Il punto di vista sulla cui base valutare le prestazioni che vogliono caratterizzarsi per una destinazione pubblica, è quello del loro carattere effettivamente universale, cioè rivolto senza discriminazioni ai cittadini che scelgano di usufruirne; della qualità e dell’efficienza. Sulla base di questa impostazione viene a cambiare, non a diminuire, il ruolo delle istituzioni, a partire da quelle più prossime ai cittadini: si rafforza una funzione di programmazione e controllo; non è esclusiva quella di gestione di servizi fondamentali, che incidono sulla vita delle persone. La presenza diretta nella gestione sarà necessaria quando sia assente l’assunzione di una responsabilità diretta da parte dei cittadini e delle loro organizzazioni oppure quest’ultima non sia in grado di garantire quella unversalità, alla quale facevo riferimento, indispensabile per assicurare a ognuno almeno una uguaglianza nelle opportunità di vita. Una rinnovata cultura poli¬tica, che assuma a riferimento la sussidiarietà, non si riferisce al solo ambito del welfare o delle istituzioni: il suo campo di intervento riguarda la società nel suo insieme, dall’economia ai rapporti interpersonali.
Faccio qui un richiamo all’enciclica sociale Caritas ¡ti veniale, di Papa Benedetto XVI, un documento di straordinario rilievo per muoversi nella società globale di fronte alle sfide della povertà, delle ineguaglianze, dei rischi di uno sviluppo incurante della sostenibilità sociale e ambientale: quell’enciclica ci parla del valore di un’economia fondata non solo sul valore di scambio, ma al tempo stesso di forme di gratuità e reciprocità e ci sollecita a individuare le vie concrete per farle crescere e affermare.
Si tratta ad esempio di riscoprire le potenzialità della cooperazione, di ripristinarne le vocazioni originarie, innovandone metodi di organizzazione e gestione; di dilatare gli spazi per quel vasto e variegato mondo del terzo settore, irrobustendone le competenze e facendone esprimere la generosità e solidarietà che lo animano.
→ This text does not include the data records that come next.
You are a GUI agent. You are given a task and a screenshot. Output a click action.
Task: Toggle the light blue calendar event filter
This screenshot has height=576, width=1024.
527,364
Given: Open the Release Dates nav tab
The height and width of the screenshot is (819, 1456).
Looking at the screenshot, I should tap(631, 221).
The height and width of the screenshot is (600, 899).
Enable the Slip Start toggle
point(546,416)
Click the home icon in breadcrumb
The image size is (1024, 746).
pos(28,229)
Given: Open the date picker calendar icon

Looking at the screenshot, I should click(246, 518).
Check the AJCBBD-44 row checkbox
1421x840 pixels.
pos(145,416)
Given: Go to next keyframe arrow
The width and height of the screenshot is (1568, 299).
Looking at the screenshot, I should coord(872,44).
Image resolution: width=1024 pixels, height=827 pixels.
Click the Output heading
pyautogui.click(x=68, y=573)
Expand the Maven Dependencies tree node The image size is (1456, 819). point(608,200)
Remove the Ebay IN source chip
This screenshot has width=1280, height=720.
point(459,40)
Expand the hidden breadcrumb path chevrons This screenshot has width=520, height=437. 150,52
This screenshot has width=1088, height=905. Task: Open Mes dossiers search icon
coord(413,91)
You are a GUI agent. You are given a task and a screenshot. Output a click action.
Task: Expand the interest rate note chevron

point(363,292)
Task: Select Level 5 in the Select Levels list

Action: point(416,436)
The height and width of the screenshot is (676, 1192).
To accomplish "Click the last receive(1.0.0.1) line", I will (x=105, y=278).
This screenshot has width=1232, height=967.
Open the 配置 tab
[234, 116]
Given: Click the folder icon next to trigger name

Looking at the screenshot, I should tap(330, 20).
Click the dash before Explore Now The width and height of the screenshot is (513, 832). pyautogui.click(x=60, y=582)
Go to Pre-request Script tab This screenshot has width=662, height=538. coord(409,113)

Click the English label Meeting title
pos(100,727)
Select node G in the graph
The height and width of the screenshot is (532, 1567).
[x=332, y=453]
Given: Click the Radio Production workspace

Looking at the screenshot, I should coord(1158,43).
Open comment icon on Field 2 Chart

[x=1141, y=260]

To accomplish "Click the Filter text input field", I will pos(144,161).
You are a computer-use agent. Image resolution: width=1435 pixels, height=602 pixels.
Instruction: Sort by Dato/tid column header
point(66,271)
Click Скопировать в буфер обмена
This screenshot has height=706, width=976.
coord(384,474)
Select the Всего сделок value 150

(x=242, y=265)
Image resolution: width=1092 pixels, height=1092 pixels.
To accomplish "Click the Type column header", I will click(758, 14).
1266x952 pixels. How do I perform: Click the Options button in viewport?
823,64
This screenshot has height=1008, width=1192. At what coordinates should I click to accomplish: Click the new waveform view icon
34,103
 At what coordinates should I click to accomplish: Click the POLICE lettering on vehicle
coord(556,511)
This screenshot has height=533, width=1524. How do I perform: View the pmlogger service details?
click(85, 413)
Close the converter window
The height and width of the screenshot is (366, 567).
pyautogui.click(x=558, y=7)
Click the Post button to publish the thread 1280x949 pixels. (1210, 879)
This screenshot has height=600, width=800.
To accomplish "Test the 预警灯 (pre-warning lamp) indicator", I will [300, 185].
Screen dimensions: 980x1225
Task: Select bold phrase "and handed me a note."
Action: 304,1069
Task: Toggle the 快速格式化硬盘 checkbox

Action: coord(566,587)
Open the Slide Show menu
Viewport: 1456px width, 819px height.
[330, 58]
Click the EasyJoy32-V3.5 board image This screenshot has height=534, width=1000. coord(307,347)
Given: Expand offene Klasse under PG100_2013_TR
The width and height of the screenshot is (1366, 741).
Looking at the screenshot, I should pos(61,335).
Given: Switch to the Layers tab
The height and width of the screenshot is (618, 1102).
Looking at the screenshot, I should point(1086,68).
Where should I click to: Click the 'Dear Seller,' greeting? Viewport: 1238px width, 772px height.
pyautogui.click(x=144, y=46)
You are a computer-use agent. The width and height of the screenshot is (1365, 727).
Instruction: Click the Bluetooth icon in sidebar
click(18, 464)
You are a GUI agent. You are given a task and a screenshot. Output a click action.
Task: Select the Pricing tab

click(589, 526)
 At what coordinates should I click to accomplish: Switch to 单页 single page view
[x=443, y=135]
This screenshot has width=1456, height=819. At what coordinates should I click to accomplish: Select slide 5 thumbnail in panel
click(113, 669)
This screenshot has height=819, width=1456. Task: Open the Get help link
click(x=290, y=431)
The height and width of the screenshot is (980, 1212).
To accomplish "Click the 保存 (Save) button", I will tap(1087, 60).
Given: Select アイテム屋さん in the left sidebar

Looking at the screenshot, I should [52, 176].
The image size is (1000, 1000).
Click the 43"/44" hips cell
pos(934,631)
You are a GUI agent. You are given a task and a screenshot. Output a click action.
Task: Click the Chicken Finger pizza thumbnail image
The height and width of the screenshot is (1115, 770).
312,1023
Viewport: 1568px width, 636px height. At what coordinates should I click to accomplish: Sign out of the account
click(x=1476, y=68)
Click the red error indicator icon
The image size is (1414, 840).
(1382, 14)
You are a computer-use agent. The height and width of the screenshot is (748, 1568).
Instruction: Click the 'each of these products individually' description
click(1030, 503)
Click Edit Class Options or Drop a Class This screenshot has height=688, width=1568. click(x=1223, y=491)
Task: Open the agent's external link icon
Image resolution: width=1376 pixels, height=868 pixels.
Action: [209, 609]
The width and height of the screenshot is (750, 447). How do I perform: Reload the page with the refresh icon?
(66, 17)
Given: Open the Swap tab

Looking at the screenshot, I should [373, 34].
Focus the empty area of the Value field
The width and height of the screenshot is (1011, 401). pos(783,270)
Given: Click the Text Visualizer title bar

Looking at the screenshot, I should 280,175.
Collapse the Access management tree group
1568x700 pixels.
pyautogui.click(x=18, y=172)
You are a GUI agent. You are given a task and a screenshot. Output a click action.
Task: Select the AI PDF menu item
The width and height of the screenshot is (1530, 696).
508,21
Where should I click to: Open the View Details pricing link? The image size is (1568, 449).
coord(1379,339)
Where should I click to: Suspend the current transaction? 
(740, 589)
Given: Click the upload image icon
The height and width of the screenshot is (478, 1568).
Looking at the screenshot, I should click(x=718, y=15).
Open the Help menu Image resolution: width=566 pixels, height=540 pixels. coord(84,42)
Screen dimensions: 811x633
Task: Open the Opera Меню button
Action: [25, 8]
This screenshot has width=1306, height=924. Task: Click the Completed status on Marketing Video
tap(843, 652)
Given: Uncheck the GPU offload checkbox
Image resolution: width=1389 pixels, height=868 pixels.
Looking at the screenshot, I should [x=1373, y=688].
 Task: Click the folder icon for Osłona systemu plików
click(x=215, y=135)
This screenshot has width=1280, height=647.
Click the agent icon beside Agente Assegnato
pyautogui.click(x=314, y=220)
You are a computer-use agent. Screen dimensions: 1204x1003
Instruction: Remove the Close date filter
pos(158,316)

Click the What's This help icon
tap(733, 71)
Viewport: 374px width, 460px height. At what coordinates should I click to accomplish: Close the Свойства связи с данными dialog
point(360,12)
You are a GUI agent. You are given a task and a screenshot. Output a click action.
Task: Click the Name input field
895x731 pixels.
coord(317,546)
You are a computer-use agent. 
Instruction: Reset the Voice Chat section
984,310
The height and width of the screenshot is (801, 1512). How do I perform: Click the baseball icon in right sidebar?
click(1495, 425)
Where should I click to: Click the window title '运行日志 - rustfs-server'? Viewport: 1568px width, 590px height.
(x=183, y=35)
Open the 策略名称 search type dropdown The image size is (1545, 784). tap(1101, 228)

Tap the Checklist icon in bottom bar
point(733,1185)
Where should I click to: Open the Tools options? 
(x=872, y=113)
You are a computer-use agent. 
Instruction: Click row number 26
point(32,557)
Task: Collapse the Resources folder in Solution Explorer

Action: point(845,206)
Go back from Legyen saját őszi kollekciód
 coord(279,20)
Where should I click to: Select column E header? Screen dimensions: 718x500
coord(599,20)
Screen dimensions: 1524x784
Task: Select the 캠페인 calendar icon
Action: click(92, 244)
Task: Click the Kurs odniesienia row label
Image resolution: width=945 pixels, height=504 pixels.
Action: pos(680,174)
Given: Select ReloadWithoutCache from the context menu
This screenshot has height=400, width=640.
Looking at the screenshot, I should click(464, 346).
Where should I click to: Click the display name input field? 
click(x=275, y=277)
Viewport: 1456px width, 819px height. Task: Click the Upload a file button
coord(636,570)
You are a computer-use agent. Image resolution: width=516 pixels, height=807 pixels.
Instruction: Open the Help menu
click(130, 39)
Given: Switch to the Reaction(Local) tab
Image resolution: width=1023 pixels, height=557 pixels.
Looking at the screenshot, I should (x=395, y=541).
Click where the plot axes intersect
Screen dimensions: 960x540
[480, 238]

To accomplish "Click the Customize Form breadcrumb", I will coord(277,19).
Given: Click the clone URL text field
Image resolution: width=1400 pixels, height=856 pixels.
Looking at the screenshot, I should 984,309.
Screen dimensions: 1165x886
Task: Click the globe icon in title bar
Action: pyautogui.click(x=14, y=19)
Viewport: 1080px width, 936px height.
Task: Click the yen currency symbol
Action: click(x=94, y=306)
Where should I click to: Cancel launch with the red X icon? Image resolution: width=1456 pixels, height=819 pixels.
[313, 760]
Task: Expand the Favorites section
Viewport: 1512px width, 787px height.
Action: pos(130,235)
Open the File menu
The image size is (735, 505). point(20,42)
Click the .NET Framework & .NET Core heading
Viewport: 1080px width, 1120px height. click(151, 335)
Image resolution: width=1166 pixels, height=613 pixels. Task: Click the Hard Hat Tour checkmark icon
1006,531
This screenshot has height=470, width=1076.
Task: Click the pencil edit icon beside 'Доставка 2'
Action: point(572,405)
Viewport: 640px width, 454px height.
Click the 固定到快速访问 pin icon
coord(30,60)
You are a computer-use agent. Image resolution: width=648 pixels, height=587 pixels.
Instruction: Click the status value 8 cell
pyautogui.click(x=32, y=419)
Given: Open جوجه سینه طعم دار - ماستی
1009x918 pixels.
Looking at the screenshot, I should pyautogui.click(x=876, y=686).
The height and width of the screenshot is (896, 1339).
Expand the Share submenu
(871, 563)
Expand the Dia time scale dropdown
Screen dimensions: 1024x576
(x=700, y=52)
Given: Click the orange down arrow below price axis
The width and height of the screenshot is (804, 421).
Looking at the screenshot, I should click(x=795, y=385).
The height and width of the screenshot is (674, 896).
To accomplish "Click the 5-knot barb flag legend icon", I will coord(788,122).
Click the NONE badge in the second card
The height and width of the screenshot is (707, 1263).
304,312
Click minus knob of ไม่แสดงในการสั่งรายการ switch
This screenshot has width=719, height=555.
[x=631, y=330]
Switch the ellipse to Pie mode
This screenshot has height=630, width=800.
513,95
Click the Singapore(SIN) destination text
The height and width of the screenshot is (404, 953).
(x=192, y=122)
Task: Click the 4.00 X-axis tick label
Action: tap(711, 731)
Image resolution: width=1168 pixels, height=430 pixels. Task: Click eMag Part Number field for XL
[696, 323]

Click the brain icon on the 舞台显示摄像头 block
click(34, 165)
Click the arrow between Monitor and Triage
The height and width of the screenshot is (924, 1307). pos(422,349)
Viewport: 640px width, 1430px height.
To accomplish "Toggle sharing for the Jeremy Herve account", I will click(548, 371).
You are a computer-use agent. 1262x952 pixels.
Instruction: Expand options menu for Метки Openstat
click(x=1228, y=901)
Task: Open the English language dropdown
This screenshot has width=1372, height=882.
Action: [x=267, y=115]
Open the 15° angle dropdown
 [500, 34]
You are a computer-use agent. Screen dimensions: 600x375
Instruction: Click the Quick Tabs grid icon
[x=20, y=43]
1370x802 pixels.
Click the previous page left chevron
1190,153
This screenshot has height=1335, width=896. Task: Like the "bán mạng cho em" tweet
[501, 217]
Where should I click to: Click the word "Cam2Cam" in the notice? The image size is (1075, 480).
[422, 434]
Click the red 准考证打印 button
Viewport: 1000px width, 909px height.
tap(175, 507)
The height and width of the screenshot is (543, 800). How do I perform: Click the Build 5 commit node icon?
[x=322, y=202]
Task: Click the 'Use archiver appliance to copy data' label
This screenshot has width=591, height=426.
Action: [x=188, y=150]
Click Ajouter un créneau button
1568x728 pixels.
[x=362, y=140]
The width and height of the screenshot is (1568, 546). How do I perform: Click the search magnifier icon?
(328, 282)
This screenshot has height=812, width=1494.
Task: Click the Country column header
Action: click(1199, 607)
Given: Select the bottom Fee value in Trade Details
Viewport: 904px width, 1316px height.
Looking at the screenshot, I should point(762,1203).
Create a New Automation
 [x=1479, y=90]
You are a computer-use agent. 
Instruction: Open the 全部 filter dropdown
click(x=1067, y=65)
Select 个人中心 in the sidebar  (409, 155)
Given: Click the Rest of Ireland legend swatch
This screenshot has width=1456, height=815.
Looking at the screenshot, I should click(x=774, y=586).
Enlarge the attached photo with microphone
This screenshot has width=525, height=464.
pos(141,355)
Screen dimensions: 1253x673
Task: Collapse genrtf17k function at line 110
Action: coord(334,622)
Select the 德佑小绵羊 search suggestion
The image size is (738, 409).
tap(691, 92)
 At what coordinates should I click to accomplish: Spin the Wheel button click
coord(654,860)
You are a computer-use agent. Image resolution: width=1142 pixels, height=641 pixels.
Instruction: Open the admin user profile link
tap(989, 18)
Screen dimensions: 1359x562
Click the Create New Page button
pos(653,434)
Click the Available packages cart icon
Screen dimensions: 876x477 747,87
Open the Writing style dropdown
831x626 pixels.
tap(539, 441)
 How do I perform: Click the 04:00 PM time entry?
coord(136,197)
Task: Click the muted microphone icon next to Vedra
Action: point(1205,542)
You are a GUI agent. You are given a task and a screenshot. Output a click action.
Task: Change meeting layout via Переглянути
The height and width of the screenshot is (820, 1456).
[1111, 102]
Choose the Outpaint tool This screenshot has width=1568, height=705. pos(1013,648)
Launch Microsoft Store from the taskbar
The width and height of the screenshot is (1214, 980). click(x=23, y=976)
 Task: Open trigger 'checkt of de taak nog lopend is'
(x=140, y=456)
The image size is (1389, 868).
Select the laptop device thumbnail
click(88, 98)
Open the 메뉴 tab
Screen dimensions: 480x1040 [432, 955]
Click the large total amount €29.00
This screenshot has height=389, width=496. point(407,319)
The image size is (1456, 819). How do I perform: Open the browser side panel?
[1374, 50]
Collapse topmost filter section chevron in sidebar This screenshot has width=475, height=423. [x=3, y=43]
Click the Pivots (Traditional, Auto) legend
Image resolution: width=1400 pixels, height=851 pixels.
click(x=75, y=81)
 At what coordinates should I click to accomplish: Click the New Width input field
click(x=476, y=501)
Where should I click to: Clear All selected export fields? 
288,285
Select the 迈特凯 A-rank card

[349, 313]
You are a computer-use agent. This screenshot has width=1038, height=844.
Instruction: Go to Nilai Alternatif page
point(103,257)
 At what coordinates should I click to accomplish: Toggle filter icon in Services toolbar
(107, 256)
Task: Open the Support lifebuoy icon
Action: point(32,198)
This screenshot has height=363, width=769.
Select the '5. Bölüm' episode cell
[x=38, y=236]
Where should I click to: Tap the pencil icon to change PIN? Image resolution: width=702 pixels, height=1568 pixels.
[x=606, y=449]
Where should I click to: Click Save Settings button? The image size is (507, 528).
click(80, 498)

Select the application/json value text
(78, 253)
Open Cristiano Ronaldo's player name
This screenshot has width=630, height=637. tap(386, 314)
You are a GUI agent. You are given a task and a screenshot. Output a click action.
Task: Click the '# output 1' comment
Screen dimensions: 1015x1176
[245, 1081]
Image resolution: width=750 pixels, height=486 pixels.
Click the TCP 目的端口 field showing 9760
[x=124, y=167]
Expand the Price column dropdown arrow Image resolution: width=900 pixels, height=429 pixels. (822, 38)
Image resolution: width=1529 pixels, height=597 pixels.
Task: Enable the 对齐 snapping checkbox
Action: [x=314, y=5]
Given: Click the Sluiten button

Si tratta di altro ancora, nel senso che non dobbiamo limitarci al ‘già visto’, ma consapevoli che il patrimonio che già esiste ha una originalità sconosciuta in Europa e costituisce una ricchezza per il nostro Paese, un contributo che possiamo portare al rinnovamento della società europea.
Guardiamo anche ai rapporti tra le persone: a partire da essi ha un senso sviluppare il discorso sulla sussidiarietà. Viviamo in una società anche da questo punto di vista duale: da un lato le esperienze di solidarietà, di impegno generoso, di accoglienza, quasi sempre oscurate dall’informazione; dall’altro il culto del successo a ogni costo, di una competitività senza regole e senza remore, del denaro come nuova divinità del xxi secolo, raccomandati come modelli di vita.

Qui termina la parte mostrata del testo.